**Aim of the exercise:** Using the records below, copy every line that holds the string "agent".

○ ○ ○ ○ ○ ○ ○

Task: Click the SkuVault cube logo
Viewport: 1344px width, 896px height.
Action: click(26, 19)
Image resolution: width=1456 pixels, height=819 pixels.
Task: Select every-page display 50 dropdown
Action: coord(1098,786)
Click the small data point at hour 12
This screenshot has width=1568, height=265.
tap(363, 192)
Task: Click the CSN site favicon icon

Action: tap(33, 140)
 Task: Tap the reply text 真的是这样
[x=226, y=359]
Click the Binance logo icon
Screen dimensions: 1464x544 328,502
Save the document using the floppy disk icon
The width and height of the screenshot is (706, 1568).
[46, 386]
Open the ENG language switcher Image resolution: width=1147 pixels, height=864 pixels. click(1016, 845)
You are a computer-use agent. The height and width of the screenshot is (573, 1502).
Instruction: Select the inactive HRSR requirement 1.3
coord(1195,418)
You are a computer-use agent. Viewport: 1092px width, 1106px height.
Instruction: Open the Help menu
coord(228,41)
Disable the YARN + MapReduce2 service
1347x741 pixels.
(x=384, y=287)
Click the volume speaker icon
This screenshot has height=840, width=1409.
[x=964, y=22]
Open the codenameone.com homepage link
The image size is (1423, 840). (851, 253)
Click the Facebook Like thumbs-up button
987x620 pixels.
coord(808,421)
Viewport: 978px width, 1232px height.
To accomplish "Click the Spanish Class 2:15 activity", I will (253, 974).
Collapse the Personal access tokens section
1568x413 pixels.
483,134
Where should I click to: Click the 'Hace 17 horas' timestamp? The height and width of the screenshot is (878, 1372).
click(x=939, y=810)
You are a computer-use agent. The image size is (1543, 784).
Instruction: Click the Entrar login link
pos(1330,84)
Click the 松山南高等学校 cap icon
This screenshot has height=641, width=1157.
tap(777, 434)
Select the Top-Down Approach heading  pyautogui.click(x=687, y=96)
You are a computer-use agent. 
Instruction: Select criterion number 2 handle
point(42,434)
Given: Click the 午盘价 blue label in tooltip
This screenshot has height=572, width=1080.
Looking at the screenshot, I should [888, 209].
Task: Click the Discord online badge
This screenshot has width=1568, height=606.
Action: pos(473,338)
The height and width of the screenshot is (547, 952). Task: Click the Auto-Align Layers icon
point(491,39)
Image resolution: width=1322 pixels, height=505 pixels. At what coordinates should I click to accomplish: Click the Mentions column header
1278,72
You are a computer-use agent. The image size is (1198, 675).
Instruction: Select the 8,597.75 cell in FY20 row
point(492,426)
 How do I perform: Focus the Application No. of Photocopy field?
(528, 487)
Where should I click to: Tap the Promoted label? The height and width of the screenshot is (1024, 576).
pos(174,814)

○ ○ ○ ○ ○ ○ ○

**Exercise solution:**
You are a computer-use agent. The height and width of the screenshot is (573, 1502).
You are a computer-use agent. Viewport: 1092px width, 1106px height.
You are a computer-use agent. The image size is (1543, 784).
You are a computer-use agent. 
You are a computer-use agent. The image size is (1198, 675).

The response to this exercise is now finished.